Elle plongea ses yeux noir charbon dans ceux de Hicham.
— Tu sais quel est ton problème ? Tu me veux autre que celle que je suis. Et cela, mon vieux, c’est impossible. Ce n’est pas à quarante ans passés qu’on peut changer les êtres. Tough luck !
— Tu n’as pas compris. Je…
— Tu vas me ressasser mes tares toute ma vie ? J’ai tenté à maintes reprises de te faire comprendre que j’ai des insécurités terribles. Ce n’est pas à toi de les gérer, je te demande juste d’être à mes côtés le temps que je les maîtrise.
Cette fois, ce fut Hicham qui explosa.
— Trop facile ! Beaucoup trop facile, ma chère !
Il enchaîna sur un ton caricatural :
— Je suis un champ de mines, monsieur, je vais vous exploser à la gueule d’un jour à l’autre. Quand ? je n’en sais rien. Mais patientez. Patientez, pendant que j’essaie de me déminer ! En attendant, souffrez en silence. Vous n’avez que le droit de vous taire et de prier !
Elle le toisa avec mépris.
— Tu sais, Hicham, ton ego va t’étouffer ! Ciao !

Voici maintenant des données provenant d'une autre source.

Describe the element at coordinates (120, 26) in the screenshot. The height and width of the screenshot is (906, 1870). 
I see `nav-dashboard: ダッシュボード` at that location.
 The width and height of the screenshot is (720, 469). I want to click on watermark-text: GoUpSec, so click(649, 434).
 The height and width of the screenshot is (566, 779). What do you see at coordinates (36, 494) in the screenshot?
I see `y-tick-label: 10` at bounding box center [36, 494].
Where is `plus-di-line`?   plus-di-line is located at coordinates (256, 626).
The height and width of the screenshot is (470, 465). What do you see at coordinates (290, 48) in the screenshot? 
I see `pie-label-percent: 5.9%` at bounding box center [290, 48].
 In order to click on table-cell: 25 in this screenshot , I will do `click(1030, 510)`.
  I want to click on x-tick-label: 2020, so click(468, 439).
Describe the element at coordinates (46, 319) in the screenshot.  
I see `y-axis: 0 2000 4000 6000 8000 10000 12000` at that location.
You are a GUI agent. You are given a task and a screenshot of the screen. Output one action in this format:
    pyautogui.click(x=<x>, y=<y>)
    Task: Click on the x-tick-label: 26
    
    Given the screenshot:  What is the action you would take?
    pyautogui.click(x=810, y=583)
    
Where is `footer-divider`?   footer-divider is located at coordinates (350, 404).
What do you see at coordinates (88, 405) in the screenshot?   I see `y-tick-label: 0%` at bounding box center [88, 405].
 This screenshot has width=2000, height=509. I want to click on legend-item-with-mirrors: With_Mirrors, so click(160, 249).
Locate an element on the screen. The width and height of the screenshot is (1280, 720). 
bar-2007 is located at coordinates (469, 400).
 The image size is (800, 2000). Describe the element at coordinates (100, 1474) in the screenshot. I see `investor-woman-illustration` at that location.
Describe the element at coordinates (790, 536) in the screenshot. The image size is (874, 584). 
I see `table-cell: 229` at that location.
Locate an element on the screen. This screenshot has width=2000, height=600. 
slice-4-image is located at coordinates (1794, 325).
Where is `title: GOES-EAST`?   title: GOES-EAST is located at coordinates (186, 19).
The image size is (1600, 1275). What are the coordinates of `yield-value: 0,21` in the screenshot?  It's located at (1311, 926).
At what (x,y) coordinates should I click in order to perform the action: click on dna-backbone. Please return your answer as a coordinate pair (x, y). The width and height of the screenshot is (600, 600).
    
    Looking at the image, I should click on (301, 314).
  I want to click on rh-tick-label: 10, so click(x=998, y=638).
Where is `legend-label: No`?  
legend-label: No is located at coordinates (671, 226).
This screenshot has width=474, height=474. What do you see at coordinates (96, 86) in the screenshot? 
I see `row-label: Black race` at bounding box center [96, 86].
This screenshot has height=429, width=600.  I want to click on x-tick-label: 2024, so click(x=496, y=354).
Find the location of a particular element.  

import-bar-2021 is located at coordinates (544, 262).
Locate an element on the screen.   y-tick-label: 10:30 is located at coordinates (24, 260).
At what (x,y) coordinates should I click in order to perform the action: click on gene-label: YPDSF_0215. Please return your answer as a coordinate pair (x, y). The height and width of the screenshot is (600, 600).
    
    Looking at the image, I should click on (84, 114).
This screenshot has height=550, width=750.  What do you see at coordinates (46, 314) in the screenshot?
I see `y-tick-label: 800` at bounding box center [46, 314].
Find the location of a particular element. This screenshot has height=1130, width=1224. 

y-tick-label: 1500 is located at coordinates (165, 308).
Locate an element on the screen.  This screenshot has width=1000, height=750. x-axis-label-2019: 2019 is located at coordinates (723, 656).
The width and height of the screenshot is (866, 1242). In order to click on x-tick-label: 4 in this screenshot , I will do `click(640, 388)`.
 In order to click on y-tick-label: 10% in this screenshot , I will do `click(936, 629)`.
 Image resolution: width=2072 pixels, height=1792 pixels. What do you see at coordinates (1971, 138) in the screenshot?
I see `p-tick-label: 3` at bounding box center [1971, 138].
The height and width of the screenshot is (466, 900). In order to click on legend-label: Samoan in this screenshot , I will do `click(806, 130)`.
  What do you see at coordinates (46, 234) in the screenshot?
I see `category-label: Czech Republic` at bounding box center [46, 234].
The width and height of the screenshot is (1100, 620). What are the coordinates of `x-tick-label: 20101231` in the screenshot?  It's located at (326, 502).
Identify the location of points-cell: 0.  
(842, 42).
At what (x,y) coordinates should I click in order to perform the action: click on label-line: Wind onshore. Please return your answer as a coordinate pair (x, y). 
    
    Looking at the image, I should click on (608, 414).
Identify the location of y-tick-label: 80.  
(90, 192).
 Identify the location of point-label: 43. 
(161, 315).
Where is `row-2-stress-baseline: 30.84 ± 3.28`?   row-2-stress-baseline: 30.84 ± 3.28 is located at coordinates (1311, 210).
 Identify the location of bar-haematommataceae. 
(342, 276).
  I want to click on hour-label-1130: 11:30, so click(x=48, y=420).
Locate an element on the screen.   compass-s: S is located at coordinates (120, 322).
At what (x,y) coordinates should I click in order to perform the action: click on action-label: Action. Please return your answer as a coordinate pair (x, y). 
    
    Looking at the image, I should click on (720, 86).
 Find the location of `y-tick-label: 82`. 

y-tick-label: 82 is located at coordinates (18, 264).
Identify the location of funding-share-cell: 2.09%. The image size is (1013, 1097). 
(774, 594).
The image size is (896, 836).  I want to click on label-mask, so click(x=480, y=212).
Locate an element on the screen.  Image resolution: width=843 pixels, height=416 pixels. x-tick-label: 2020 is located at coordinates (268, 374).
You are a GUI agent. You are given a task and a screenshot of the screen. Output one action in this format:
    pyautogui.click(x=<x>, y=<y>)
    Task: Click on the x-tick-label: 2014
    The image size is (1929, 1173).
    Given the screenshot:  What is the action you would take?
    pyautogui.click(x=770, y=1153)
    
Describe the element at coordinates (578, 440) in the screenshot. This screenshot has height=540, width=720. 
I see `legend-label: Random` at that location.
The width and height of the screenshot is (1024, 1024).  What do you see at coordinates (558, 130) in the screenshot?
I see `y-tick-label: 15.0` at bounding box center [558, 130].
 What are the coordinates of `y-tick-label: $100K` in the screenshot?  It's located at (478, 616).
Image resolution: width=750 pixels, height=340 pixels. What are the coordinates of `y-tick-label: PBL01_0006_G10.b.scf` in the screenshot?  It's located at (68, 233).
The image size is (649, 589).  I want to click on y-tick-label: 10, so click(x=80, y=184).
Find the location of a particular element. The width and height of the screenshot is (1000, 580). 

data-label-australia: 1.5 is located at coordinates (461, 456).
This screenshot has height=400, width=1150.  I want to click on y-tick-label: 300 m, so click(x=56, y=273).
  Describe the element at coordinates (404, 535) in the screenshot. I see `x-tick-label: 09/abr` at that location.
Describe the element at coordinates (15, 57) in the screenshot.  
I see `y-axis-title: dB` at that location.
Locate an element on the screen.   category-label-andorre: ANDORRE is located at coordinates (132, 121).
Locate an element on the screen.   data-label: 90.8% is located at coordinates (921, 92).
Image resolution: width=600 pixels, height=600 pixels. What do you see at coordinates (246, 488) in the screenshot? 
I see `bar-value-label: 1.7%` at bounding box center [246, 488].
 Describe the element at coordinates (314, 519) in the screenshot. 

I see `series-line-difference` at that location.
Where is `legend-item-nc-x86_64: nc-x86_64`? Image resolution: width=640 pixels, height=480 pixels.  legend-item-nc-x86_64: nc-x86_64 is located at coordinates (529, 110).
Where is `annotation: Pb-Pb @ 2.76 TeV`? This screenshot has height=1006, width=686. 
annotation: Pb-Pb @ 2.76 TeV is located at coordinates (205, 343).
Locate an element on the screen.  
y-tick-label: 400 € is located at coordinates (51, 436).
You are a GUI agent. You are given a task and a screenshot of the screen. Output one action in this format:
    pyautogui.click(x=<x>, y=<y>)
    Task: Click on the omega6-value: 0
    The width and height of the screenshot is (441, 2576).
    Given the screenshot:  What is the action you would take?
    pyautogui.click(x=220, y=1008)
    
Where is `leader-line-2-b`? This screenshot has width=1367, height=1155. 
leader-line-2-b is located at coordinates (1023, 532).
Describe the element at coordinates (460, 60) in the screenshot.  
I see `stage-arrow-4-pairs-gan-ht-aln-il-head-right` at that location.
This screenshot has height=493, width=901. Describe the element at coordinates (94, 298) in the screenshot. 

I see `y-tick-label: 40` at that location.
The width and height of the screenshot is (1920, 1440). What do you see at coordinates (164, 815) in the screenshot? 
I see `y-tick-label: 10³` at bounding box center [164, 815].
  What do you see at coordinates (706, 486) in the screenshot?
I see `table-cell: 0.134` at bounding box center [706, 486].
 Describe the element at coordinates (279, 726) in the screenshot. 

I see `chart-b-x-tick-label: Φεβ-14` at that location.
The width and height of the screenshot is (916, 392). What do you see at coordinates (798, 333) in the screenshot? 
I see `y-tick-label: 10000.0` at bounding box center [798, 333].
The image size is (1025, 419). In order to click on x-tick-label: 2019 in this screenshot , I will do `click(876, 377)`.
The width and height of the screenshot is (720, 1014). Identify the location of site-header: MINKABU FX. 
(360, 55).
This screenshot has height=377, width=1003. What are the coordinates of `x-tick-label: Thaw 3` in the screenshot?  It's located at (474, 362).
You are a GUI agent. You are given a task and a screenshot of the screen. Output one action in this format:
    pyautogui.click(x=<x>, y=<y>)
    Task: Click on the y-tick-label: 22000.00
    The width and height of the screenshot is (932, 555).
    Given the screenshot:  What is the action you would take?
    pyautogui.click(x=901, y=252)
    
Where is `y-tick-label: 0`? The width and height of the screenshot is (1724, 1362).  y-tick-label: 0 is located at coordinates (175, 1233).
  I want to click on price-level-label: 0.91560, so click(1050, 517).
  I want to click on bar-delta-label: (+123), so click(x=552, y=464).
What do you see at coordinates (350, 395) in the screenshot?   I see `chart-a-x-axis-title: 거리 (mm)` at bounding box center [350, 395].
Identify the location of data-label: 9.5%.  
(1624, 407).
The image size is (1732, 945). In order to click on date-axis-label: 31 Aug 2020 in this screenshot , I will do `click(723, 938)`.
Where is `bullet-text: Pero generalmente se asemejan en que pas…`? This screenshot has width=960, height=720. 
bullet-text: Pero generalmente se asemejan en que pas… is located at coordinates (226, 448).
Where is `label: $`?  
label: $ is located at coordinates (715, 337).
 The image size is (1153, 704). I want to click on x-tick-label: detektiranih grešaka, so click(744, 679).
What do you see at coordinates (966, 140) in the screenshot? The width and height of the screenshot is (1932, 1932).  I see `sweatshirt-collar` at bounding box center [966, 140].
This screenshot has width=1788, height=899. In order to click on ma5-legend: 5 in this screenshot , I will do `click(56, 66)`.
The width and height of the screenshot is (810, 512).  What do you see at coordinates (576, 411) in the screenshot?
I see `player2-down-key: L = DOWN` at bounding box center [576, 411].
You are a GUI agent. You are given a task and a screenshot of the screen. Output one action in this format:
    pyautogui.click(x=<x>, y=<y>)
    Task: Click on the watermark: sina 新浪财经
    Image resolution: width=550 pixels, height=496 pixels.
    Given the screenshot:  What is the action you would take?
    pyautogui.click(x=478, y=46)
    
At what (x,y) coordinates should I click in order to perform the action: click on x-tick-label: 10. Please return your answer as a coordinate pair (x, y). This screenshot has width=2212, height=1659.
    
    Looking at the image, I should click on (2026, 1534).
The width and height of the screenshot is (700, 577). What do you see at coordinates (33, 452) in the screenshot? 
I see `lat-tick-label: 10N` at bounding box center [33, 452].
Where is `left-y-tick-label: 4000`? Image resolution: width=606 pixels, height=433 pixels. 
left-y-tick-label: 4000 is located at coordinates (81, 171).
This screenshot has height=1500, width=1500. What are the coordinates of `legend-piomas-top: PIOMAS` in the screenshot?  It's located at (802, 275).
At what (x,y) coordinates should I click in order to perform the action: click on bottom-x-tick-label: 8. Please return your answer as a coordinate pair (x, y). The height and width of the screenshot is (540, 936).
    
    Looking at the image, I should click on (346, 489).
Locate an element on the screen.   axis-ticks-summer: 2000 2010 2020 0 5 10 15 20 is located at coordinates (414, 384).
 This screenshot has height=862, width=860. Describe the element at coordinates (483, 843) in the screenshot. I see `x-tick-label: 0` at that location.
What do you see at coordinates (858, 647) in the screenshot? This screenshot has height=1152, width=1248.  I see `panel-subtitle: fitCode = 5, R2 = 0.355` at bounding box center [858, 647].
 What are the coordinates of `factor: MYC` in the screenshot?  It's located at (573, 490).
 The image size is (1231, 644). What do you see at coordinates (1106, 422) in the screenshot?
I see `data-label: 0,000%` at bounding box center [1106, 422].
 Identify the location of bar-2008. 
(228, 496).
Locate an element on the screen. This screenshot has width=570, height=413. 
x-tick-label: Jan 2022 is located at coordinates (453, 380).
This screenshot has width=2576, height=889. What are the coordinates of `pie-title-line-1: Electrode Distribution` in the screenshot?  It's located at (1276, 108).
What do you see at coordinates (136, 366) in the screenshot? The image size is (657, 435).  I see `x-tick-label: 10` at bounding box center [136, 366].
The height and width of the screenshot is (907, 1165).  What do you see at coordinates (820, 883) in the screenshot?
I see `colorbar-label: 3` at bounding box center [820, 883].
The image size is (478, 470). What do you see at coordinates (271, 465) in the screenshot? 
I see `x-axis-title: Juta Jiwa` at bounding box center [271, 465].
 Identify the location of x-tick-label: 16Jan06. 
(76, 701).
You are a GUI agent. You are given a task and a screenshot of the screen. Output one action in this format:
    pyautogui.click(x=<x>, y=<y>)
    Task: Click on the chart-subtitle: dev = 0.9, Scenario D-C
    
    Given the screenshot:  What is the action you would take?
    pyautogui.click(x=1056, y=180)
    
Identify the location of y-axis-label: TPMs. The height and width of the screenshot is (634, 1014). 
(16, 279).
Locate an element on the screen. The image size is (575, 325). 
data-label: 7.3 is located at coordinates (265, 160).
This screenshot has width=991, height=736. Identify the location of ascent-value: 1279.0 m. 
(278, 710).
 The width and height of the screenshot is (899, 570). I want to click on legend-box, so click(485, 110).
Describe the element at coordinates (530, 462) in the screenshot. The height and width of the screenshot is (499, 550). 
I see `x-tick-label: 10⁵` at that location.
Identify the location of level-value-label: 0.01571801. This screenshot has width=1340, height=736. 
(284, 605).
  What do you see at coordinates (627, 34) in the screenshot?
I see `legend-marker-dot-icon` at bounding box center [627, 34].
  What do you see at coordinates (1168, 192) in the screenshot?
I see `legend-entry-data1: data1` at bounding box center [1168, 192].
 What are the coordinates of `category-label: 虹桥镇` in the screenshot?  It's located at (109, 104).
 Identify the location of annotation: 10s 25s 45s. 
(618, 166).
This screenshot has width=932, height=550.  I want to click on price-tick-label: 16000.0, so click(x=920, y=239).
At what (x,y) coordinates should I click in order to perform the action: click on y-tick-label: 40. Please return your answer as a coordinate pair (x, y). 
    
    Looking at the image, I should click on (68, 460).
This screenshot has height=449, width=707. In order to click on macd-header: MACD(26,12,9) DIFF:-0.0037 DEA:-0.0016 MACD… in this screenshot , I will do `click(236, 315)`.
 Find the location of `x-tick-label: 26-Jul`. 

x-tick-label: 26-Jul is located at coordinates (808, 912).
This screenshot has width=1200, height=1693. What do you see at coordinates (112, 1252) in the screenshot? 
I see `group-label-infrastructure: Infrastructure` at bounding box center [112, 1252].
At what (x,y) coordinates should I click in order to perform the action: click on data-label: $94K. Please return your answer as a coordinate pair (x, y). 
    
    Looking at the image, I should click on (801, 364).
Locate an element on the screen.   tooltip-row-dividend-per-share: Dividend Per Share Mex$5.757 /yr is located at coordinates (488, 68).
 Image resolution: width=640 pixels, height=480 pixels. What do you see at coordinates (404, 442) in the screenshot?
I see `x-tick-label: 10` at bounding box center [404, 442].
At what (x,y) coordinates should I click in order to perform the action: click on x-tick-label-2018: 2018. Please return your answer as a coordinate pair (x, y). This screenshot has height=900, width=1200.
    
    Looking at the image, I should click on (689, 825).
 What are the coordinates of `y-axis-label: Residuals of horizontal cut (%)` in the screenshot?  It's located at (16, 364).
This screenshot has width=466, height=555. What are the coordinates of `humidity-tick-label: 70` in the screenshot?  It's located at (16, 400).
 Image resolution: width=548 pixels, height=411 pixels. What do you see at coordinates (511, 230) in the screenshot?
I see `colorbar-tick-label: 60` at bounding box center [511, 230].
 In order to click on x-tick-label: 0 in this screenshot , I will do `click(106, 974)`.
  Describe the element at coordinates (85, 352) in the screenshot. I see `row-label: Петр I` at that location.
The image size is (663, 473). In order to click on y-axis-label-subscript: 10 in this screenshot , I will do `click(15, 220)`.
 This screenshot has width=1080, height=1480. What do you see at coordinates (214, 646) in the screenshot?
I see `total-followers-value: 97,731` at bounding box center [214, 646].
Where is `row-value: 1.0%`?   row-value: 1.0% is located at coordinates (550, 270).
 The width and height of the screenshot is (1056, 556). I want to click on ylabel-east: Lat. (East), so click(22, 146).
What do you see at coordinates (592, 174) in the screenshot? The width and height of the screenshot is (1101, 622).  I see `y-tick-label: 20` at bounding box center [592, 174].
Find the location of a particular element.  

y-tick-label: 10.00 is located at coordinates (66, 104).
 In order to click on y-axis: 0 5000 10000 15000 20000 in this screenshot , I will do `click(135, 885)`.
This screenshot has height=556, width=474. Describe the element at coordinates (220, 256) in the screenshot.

La porte claqua avec violence. Et le cœur de Hicham lui monta aux lèvres. Immobile, avec la sensation que le sol se dérobait sous lui, il vit ressurgir une fois de plus le spectre de la souffrance. Ils s’aimaient, mais, finalement, peut-être avait-elle eu raison de lui faire remarquer un jour qu’ils étaient aux antipodes ? Et peut-être avait-il eu tort de s’entêter à voir une autreChahida en elle ? Pour se rassurer ? Pour vivre dans l’illusion ?
Pendant un moment, il tourna en rond dans l’appartement comme un animal privé de lumière. Machinalement, pour meubler le silence, il alluma le téléviseur.
Une voix annonçait :
« Abdel Hakim Amer s’est suicidé hier dans la villa où il avait été placé en résidence surveillée. Le maréchal aurait eu une sorte d’attaque et se serait écroulé. En examinant sa dépouille, les médecins légistes ont retrouvé des comprimés fixés avec du sparadrap en haut de sa cuisse gauche. Un poison violent, selon certaines sources. Le maréchal sera enterré dans son village natal d’Astal, en Haute-Égypte. Il… »
Hicham éteignit.
La nouvelle n’était pas pour le surprendre. Depuis quelque temps, la tension et l’animosité entre Nasser et son vieux compagnon d’armes n’avaient fait que croître pour atteindre un point culminant au début du mois d’août. De passage au Caire, le délégué soviétique au Conseil de sécurité avait mis en garde le bikbachi : selon les informations recueillies par son gouvernement, Amer s’apprêtait à déclencher un coup d’État.
Nasser ne pouvait plus reculer.
Le 14 août, le maréchal avait été arrêté et placé aux arrêts.
Amer, mort ?
Hicham ne se fit aucune illusion : un suicide forcé[3].
1-
Surnom que le président du Fatah avait adopté depuis peu.
2-
Le Front populaire de libération de la Palestine, fondé en 1967 par Georges Habache et Ahmed Jibril.
3-
Aucun officiel n’assista à son enterrement.